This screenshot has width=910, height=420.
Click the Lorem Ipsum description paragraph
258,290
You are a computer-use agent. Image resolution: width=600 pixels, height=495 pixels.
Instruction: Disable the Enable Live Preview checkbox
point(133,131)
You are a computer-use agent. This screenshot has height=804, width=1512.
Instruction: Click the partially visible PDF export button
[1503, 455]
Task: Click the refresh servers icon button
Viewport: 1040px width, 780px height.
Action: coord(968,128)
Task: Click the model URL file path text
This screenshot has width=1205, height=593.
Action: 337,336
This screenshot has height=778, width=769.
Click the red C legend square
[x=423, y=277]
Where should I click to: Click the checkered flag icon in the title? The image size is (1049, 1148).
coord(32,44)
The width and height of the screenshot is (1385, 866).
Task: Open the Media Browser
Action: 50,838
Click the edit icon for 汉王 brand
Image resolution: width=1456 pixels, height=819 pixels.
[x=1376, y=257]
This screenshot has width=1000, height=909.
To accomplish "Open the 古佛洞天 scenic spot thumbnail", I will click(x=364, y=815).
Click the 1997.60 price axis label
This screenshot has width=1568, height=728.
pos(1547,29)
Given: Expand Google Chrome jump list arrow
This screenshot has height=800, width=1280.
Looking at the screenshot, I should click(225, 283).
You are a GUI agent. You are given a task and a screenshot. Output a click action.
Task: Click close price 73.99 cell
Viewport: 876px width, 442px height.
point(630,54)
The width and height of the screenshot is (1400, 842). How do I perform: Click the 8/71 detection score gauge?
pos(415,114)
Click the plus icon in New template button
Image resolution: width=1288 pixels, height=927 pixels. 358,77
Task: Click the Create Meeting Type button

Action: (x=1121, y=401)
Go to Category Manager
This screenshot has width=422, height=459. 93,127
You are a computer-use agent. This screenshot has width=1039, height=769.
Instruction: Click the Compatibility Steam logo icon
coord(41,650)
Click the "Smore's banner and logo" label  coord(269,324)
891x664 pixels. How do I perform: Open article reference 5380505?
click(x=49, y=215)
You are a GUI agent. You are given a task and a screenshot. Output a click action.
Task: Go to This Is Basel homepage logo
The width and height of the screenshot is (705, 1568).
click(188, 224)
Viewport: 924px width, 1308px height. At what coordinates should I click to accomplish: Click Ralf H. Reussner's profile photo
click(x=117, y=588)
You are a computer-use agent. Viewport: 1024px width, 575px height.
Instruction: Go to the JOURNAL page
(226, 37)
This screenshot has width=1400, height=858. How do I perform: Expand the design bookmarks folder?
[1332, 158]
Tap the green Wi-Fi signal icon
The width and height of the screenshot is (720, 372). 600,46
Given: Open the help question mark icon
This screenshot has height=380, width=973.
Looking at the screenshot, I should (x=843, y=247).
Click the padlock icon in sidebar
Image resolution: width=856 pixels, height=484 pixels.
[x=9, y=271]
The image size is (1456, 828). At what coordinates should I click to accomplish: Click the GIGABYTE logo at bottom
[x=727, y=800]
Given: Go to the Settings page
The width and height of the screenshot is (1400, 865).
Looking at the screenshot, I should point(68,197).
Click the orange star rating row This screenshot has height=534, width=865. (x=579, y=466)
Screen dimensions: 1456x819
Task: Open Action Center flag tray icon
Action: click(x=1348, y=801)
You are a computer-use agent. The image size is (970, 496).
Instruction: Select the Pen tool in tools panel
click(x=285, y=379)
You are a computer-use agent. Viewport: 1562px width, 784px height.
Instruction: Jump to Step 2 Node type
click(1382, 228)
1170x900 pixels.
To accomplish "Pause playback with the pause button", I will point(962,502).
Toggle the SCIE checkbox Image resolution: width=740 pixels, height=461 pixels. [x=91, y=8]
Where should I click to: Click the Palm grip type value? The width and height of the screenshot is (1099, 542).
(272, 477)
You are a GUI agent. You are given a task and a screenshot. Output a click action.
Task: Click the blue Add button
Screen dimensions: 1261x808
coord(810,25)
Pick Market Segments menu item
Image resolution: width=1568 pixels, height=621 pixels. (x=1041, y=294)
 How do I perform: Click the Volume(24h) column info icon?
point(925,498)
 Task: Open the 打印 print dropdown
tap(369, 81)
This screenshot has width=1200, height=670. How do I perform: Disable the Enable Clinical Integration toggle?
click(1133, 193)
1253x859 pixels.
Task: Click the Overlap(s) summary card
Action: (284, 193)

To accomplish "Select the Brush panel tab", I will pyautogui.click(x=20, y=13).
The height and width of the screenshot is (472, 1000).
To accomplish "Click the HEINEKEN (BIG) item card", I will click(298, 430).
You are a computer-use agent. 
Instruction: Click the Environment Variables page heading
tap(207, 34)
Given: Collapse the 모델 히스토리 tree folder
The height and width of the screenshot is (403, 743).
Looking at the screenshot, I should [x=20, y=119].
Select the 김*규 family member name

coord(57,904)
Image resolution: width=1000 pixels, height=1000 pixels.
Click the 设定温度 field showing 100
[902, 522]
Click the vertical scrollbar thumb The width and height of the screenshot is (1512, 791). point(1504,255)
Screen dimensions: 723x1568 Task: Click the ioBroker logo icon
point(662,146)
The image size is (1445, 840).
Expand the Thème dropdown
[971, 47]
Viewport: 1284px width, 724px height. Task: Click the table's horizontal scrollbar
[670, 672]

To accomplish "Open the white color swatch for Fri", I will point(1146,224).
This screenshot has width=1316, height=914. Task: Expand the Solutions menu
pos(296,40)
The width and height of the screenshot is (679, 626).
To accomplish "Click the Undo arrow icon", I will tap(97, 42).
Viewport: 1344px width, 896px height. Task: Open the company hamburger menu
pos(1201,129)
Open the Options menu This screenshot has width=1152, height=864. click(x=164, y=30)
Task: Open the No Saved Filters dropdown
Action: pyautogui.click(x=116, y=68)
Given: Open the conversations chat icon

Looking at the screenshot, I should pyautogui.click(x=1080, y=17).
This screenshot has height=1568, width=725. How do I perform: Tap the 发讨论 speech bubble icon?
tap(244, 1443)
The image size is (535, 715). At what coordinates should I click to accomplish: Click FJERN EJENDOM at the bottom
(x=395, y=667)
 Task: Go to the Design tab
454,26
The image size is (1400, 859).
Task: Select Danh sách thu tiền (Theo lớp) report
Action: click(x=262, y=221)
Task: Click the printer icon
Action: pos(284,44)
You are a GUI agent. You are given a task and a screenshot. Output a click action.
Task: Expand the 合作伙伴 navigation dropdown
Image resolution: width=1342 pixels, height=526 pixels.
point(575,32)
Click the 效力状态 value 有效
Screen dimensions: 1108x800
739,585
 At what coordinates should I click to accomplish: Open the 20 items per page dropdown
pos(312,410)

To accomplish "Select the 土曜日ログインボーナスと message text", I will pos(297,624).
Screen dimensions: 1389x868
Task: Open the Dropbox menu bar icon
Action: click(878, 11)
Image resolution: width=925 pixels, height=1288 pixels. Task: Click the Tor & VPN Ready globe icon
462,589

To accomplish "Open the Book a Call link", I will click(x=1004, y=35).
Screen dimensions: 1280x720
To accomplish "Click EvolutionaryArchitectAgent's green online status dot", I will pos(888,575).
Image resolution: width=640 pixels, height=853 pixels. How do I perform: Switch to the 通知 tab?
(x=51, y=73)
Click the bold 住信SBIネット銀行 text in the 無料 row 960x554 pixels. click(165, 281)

○ ○ ○

=== Aufgabendetails ===
Gib die gesamte Auflistung noch einmal wieder und setze dabei überall „Window“ anstelle von „Viewport“ ein. Alles Übrige bleibt unverändert.

=== Antwort zur Aufgabe ===
This screenshot has width=910, height=420.
Click the Lorem Ipsum description paragraph
258,290
You are a computer-use agent. Image resolution: width=600 pixels, height=495 pixels.
Instruction: Disable the Enable Live Preview checkbox
point(133,131)
You are a computer-use agent. This screenshot has height=804, width=1512.
Instruction: Click the partially visible PDF export button
[1503, 455]
Task: Click the refresh servers icon button
Window: 1040px width, 780px height.
Action: coord(968,128)
Task: Click the model URL file path text
This screenshot has width=1205, height=593.
Action: 337,336
This screenshot has height=778, width=769.
Click the red C legend square
[x=423, y=277]
Where should I click to: Click the checkered flag icon in the title? The image size is (1049, 1148).
coord(32,44)
The width and height of the screenshot is (1385, 866).
Task: Open the Media Browser
Action: 50,838
Click the edit icon for 汉王 brand
Image resolution: width=1456 pixels, height=819 pixels.
[x=1376, y=257]
This screenshot has width=1000, height=909.
To accomplish "Open the 古佛洞天 scenic spot thumbnail", I will click(x=364, y=815).
Click the 1997.60 price axis label
This screenshot has width=1568, height=728.
pos(1547,29)
Given: Expand Google Chrome jump list arrow
This screenshot has height=800, width=1280.
Looking at the screenshot, I should click(225, 283).
You are a GUI agent. You are given a task and a screenshot. Output a click action.
Task: Click close price 73.99 cell
Window: 876px width, 442px height.
point(630,54)
The width and height of the screenshot is (1400, 842). How do I perform: Click the 8/71 detection score gauge?
pos(415,114)
Click the plus icon in New template button
Image resolution: width=1288 pixels, height=927 pixels. 358,77
Task: Click the Create Meeting Type button

Action: (x=1121, y=401)
Go to Category Manager
This screenshot has width=422, height=459. 93,127
You are a computer-use agent. This screenshot has width=1039, height=769.
Instruction: Click the Compatibility Steam logo icon
coord(41,650)
Click the "Smore's banner and logo" label  coord(269,324)
891x664 pixels. How do I perform: Open article reference 5380505?
click(x=49, y=215)
You are a GUI agent. You are given a task and a screenshot. Output a click action.
Task: Go to This Is Basel homepage logo
The width and height of the screenshot is (705, 1568).
click(188, 224)
Window: 924px width, 1308px height. At what coordinates should I click to accomplish: Click Ralf H. Reussner's profile photo
click(x=117, y=588)
You are a computer-use agent. Window: 1024px width, 575px height.
Instruction: Go to the JOURNAL page
(226, 37)
This screenshot has width=1400, height=858. How do I perform: Expand the design bookmarks folder?
[1332, 158]
Tap the green Wi-Fi signal icon
The width and height of the screenshot is (720, 372). 600,46
Given: Open the help question mark icon
This screenshot has height=380, width=973.
Looking at the screenshot, I should (x=843, y=247).
Click the padlock icon in sidebar
Image resolution: width=856 pixels, height=484 pixels.
[x=9, y=271]
The image size is (1456, 828). At what coordinates should I click to accomplish: Click the GIGABYTE logo at bottom
[x=727, y=800]
Given: Go to the Settings page
The width and height of the screenshot is (1400, 865).
Looking at the screenshot, I should point(68,197).
Click the orange star rating row This screenshot has height=534, width=865. (x=579, y=466)
Screen dimensions: 1456x819
Task: Open Action Center flag tray icon
Action: click(x=1348, y=801)
You are a computer-use agent. The image size is (970, 496).
Instruction: Select the Pen tool in tools panel
click(x=285, y=379)
You are a computer-use agent. Window: 1562px width, 784px height.
Instruction: Jump to Step 2 Node type
click(1382, 228)
1170x900 pixels.
To accomplish "Pause playback with the pause button", I will point(962,502).
Toggle the SCIE checkbox Image resolution: width=740 pixels, height=461 pixels. [x=91, y=8]
Where should I click to: Click the Palm grip type value? The width and height of the screenshot is (1099, 542).
(272, 477)
You are a GUI agent. You are given a task and a screenshot. Output a click action.
Task: Click the blue Add button
Screen dimensions: 1261x808
coord(810,25)
Pick Market Segments menu item
Image resolution: width=1568 pixels, height=621 pixels. (x=1041, y=294)
 How do I perform: Click the Volume(24h) column info icon?
point(925,498)
 Task: Open the 打印 print dropdown
tap(369, 81)
This screenshot has width=1200, height=670. How do I perform: Disable the Enable Clinical Integration toggle?
click(1133, 193)
1253x859 pixels.
Task: Click the Overlap(s) summary card
Action: (284, 193)

To accomplish "Select the Brush panel tab", I will pyautogui.click(x=20, y=13).
The height and width of the screenshot is (472, 1000).
To accomplish "Click the HEINEKEN (BIG) item card", I will click(298, 430).
You are a computer-use agent. 
Instruction: Click the Environment Variables page heading
tap(207, 34)
Given: Collapse the 모델 히스토리 tree folder
The height and width of the screenshot is (403, 743).
Looking at the screenshot, I should [x=20, y=119].
Select the 김*규 family member name

coord(57,904)
Image resolution: width=1000 pixels, height=1000 pixels.
Click the 设定温度 field showing 100
[902, 522]
Click the vertical scrollbar thumb The width and height of the screenshot is (1512, 791). point(1504,255)
Screen dimensions: 723x1568 Task: Click the ioBroker logo icon
point(662,146)
The image size is (1445, 840).
Expand the Thème dropdown
[971, 47]
Window: 1284px width, 724px height. Task: Click the table's horizontal scrollbar
[670, 672]

To accomplish "Open the white color swatch for Fri", I will point(1146,224).
This screenshot has width=1316, height=914. Task: Expand the Solutions menu
pos(296,40)
The width and height of the screenshot is (679, 626).
To accomplish "Click the Undo arrow icon", I will tap(97, 42).
Window: 1344px width, 896px height. Task: Open the company hamburger menu
pos(1201,129)
Open the Options menu This screenshot has width=1152, height=864. click(x=164, y=30)
Task: Open the No Saved Filters dropdown
Action: pyautogui.click(x=116, y=68)
Given: Open the conversations chat icon

Looking at the screenshot, I should pyautogui.click(x=1080, y=17).
This screenshot has height=1568, width=725. How do I perform: Tap the 发讨论 speech bubble icon?
tap(244, 1443)
The image size is (535, 715). At what coordinates should I click to accomplish: Click FJERN EJENDOM at the bottom
(x=395, y=667)
 Task: Go to the Design tab
454,26
The image size is (1400, 859).
Task: Select Danh sách thu tiền (Theo lớp) report
Action: click(x=262, y=221)
Task: Click the printer icon
Action: pos(284,44)
You are a GUI agent. You are given a task and a screenshot. Output a click action.
Task: Expand the 合作伙伴 navigation dropdown
Image resolution: width=1342 pixels, height=526 pixels.
point(575,32)
Click the 效力状态 value 有效
Screen dimensions: 1108x800
739,585
 At what coordinates should I click to accomplish: Open the 20 items per page dropdown
pos(312,410)

To accomplish "Select the 土曜日ログインボーナスと message text", I will pos(297,624).
Screen dimensions: 1389x868
Task: Open the Dropbox menu bar icon
Action: click(878, 11)
Image resolution: width=925 pixels, height=1288 pixels. Task: Click the Tor & VPN Ready globe icon
462,589

To accomplish "Open the Book a Call link", I will click(x=1004, y=35).
Screen dimensions: 1280x720
To accomplish "Click EvolutionaryArchitectAgent's green online status dot", I will pos(888,575).
Image resolution: width=640 pixels, height=853 pixels. How do I perform: Switch to the 通知 tab?
(x=51, y=73)
Click the bold 住信SBIネット銀行 text in the 無料 row 960x554 pixels. click(165, 281)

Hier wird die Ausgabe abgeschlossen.